Norm AD Notes
Conventions
Unless noted otherwise, Linearization and Transpose are written for the raw-output-space norm map before any DB observable projection. For complex tensors, Transpose means the adjoint under the real Frobenius inner product
\langle X, Y \rangle_{\mathbb{R}} = \operatorname{Re}\operatorname{tr}(X^\dagger Y).
Forward
This note covers the raw scalar outputs of vector p-norms, Frobenius norm, nuclear norm, and spectral norm.
Linearization
Representative raw-output-space linearizations are:
- vector p-norm:
\dot{n} = \frac{\sum_i |x_i|^{p-2}\operatorname{Re}(\bar{x}_i \dot{x}_i)} {\|x\|_p^{p-1}}
- Frobenius norm:
\dot{n} = \frac{\operatorname{Re}\operatorname{tr}(A^\dagger \dot{A})}{\|A\|_F}
- nuclear norm:
\dot{n} = \operatorname{Re}\operatorname{tr}(U^\dagger \dot{A} V)
- spectral norm:
\dot{n} = \operatorname{Re}(u_1^\dagger \dot{A} v_1)
JVP
The JVP is the same scalar linearization evaluated at the chosen tangent.
Transpose
Representative transpose rules are:
- vector p-norm:
\bar{x}_i = \bar{n} \cdot \frac{x_i |x_i|^{p-2}}{\|x\|_p^{p-1}}
- Frobenius norm:
\bar{A} = \bar{n} \cdot \frac{A}{\|A\|_F}
- nuclear norm:
\bar{A} = \bar{n} \cdot U V^\dagger
- spectral norm:
\bar{A} = \bar{n} \cdot u_1 v_1^\dagger
VJP (JAX convention)
JAX reads the same scalar-output transpose maps directly. Nonsmooth points keep their subgradient caveats.
VJP (PyTorch convention)
PyTorch uses the same raw adjoints, together with the same masking and subgradient conventions at zeros, ties, and repeated singular values.
1. Vector p-norm
\|x\|_p = \left(\sum_i |x_i|^p\right)^{1/p}, \qquad x \in \mathbb{C}^N
Forward Rule
\dot{n} = \frac{\sum_i |x_i|^{p-2}\operatorname{Re}(\bar{x}_i \dot{x}_i)} {\|x\|_p^{p-1}}.
Reverse Rule
\bar{x}_i = \bar{n} \cdot \frac{x_i |x_i|^{p-2}}{\|x\|_p^{p-1}}.
Special cases
| p | Reverse rule | Notes |
|---|---|---|
| 0 | 0 | Piecewise constant |
| 1 | \bar{n}\,\operatorname{sgn}(x) | Subgradient at x_i = 0 |
| 2 | \bar{n}\,x / \|x\|_2 | Masked at \|x\| = 0 |
| \infty | uniform average over active maximizers | Tie-sensitive |
2. Frobenius norm
\|A\|_F = \sqrt{\operatorname{tr}(A^\dagger A)}.
Forward Rule
\dot{n} = \frac{\operatorname{Re}\operatorname{tr}(A^\dagger \dot{A})}{\|A\|_F}.
Reverse Rule
\bar{A} = \bar{n} \cdot \frac{A}{\|A\|_F}.
3. Nuclear norm
\|A\|_* = \sum_i \sigma_i(A).
If A = U S V^\dagger is an SVD, then
Forward Rule
\dot{n} = \operatorname{Re}\operatorname{tr}(U^\dagger \dot{A} V).
Reverse Rule
\bar{A} = \bar{n} \cdot U V^\dagger.
This norm inherits the same smoothness caveats as the SVD.
4. Spectral norm
\|A\|_2 = \sigma_{\max}(A).
For a simple top singular value:
Forward Rule
\dot{n} = \operatorname{Re}(u_1^\dagger \dot{A} v_1).
Reverse Rule
\bar{A} = \bar{n} \cdot u_1 v_1^\dagger.
For multiplicity k > 1, the subgradient is the average over the active singular-vector dyads.
Numerical Notes
- Nonsmooth points, especially zero inputs and repeated top singular values, require subgradient conventions.

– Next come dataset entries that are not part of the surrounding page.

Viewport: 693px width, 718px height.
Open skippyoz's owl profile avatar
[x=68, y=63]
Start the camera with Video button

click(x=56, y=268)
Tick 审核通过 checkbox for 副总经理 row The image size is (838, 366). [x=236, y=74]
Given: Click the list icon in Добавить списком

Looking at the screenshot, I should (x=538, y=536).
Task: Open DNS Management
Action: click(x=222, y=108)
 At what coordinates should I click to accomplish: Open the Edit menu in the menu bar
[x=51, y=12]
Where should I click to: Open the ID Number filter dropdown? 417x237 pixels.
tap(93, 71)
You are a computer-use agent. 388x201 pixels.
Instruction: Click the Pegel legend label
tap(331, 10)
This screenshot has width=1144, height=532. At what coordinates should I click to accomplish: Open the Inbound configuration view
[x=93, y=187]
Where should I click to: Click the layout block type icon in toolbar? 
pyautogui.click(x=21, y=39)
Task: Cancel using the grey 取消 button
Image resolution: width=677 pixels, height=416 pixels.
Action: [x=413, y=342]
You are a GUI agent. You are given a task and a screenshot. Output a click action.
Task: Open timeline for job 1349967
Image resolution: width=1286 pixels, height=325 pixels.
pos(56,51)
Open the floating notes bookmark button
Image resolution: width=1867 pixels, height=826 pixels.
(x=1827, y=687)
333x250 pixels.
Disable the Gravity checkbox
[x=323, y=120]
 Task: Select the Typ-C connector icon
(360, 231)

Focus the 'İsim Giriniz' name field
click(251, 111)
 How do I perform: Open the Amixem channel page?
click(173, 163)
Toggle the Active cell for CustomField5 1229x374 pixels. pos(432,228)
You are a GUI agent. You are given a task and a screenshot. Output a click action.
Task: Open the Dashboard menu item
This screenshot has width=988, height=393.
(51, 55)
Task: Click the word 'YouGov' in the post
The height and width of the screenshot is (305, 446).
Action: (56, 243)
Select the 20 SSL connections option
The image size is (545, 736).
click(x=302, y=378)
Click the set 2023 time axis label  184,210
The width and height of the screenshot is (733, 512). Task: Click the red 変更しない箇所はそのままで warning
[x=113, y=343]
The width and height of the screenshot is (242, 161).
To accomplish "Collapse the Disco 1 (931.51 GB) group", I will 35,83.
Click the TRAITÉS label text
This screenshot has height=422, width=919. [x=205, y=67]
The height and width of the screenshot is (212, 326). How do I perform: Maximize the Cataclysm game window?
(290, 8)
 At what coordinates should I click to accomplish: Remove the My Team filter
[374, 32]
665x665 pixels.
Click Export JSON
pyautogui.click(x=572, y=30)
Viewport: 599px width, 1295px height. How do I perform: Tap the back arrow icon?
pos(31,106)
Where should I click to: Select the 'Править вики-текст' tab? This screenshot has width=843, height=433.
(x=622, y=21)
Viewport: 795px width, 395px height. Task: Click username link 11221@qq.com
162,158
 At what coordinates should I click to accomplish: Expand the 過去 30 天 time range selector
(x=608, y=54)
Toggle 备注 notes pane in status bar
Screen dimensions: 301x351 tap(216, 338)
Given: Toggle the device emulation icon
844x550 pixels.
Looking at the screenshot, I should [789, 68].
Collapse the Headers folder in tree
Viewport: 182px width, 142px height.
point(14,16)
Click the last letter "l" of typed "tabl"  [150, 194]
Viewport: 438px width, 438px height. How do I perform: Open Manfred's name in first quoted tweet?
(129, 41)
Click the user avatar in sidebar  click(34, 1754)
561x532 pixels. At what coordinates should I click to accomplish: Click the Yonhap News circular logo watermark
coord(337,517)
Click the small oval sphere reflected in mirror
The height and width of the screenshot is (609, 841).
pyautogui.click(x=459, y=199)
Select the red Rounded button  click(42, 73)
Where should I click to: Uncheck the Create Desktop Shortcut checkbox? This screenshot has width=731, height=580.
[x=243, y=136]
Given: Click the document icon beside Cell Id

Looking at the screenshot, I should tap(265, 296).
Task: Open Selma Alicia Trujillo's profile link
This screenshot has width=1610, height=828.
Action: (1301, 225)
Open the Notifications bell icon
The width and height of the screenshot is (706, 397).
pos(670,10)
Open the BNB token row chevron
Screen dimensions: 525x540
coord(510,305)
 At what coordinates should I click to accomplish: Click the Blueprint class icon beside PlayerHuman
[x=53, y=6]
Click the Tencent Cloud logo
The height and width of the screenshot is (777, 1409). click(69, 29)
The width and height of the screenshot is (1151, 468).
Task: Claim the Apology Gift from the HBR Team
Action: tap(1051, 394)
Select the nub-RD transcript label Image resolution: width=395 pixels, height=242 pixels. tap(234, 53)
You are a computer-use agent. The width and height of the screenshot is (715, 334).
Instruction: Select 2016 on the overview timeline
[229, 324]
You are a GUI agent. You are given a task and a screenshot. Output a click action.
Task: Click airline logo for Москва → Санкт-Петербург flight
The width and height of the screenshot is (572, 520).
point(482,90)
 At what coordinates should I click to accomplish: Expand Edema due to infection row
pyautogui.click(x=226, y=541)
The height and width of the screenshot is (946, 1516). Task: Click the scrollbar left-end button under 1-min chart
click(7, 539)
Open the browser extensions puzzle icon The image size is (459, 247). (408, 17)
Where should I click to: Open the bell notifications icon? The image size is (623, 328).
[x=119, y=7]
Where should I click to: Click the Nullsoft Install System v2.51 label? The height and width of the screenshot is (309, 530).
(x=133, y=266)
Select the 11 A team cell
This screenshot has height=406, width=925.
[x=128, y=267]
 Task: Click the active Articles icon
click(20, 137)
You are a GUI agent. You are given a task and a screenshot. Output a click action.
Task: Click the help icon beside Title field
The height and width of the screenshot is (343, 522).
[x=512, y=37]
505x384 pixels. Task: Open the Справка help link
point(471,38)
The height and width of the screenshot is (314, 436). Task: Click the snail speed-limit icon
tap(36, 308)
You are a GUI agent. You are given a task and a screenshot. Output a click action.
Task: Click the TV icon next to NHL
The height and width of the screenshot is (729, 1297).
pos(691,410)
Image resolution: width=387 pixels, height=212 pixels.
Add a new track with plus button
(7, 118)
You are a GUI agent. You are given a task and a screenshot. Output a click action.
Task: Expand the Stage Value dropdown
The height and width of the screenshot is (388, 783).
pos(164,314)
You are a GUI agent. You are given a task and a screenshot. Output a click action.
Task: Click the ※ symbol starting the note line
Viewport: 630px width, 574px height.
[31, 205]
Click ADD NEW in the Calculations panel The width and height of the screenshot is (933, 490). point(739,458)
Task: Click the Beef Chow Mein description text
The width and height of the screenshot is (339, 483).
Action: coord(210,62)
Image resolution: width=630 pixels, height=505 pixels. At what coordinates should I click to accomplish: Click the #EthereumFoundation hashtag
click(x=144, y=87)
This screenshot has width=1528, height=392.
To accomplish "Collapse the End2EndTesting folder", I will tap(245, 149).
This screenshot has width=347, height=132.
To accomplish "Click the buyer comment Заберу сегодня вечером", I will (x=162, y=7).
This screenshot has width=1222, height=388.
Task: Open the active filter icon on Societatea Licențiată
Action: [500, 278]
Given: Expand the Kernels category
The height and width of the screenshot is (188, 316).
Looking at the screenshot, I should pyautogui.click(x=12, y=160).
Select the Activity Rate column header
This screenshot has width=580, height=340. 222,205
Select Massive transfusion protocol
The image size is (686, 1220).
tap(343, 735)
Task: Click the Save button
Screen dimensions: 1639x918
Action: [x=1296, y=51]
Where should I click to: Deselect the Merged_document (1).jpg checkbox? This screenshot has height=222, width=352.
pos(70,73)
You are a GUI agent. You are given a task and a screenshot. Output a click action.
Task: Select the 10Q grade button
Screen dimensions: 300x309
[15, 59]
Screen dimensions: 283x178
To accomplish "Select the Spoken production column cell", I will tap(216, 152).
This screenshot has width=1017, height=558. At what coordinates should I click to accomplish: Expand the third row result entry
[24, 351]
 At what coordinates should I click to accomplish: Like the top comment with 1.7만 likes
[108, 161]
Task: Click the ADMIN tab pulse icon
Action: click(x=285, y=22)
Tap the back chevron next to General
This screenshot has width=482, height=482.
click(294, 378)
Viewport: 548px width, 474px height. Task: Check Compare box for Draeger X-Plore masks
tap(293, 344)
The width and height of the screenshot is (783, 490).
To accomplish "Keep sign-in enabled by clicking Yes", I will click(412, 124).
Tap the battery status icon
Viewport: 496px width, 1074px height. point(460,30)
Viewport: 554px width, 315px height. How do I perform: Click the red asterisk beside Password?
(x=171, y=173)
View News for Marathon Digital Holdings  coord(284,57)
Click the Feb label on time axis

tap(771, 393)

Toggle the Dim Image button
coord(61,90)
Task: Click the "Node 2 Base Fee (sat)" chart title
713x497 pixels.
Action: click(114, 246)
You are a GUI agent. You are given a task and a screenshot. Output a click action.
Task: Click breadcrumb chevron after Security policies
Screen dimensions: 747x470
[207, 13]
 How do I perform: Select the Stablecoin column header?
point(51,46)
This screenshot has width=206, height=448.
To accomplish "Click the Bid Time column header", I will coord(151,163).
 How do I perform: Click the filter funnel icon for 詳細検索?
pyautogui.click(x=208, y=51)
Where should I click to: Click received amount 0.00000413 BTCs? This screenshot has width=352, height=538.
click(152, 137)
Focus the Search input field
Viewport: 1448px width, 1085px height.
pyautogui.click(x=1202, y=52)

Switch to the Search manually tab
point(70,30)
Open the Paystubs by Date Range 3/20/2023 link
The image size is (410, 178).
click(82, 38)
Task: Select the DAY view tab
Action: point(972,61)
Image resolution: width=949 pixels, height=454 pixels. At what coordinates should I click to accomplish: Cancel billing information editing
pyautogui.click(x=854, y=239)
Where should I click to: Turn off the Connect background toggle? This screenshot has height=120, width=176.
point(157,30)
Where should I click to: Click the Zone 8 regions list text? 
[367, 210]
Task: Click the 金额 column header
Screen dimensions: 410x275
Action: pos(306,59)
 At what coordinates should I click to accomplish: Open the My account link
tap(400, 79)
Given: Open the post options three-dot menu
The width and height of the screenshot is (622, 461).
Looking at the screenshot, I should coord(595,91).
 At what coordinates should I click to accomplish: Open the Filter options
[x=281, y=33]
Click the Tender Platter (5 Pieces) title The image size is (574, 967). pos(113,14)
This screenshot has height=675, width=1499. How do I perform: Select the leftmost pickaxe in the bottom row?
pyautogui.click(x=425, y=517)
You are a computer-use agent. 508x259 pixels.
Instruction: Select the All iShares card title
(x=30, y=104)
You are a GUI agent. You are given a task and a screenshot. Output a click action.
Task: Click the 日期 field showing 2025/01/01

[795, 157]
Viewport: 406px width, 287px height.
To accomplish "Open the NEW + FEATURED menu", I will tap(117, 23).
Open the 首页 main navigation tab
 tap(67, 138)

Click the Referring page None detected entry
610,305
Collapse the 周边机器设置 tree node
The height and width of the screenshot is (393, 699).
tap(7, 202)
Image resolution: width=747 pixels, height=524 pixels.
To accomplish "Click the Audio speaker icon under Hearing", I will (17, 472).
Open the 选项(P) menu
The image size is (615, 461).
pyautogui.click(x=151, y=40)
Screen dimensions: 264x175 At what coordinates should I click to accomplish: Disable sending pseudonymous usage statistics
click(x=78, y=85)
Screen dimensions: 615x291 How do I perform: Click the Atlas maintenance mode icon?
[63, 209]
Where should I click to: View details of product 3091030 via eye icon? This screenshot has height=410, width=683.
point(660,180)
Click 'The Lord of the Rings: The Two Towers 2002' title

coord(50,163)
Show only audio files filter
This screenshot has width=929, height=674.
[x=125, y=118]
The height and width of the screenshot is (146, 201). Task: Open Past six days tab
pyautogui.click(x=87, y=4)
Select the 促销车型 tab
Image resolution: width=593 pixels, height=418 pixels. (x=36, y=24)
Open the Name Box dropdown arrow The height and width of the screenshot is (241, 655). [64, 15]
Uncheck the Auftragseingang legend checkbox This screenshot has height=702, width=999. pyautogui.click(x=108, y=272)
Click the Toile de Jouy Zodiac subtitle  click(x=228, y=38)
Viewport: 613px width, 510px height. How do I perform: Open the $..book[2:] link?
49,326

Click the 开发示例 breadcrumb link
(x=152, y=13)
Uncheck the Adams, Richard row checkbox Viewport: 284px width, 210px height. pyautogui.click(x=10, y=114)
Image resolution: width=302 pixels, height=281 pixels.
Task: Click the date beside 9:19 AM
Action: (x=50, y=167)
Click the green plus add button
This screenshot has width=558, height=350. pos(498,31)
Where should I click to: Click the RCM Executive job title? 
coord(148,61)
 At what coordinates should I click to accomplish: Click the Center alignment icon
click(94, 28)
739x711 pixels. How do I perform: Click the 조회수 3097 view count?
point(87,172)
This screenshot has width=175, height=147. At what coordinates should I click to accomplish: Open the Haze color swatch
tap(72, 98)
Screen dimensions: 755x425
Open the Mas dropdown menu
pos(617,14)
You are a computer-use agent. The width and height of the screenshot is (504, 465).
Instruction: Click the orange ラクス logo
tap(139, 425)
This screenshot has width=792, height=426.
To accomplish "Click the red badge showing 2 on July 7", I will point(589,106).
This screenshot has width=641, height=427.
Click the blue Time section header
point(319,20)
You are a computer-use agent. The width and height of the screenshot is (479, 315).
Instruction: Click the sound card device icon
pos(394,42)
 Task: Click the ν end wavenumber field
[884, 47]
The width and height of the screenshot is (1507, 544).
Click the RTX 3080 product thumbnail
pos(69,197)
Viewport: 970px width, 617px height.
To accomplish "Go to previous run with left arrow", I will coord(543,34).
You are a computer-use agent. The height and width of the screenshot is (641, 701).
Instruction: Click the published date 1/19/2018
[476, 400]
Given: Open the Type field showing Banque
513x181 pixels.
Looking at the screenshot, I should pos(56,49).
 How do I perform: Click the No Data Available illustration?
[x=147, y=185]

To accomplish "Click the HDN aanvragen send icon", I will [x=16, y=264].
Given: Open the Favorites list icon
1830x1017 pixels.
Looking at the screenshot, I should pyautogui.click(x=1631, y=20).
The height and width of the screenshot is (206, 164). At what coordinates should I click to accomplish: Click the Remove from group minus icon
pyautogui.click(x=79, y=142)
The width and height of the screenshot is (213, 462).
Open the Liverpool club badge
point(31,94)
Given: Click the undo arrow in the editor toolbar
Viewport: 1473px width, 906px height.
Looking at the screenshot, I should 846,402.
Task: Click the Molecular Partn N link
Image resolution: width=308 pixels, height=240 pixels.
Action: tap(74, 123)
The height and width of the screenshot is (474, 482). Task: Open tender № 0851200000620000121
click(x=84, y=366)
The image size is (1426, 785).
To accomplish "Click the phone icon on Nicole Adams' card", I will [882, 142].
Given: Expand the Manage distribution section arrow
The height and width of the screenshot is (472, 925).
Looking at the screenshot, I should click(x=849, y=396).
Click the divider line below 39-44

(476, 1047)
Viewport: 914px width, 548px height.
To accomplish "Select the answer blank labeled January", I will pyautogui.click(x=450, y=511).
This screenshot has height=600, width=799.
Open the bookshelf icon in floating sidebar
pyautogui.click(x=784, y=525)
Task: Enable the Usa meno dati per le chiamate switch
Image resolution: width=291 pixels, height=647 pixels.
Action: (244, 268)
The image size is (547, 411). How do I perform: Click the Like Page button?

- The DB excludes upstream norm families that are classified as unsupported subgradient cases.
Verification
- compare primal norm values against direct evaluation
- compare JVP/VJP against finite differences away from nonsmooth points
- for nuclear and spectral norms, cross-check against SVD-based observables
References
- M. B. Giles, “An extended collection of matrix derivative results for forward and reverse mode automatic differentiation,” 2008.
- G. A. Watson, “Characterization of the subdifferential of some matrix norms,”
DB Families
The DB publishes the chosen norm value directly.
The DB publishes the matrix-norm observable directly.
The DB publishes the vector-norm observable directly.
The DB treats condition-number families as scalar spectral observables derived from the same singular-value sensitivities.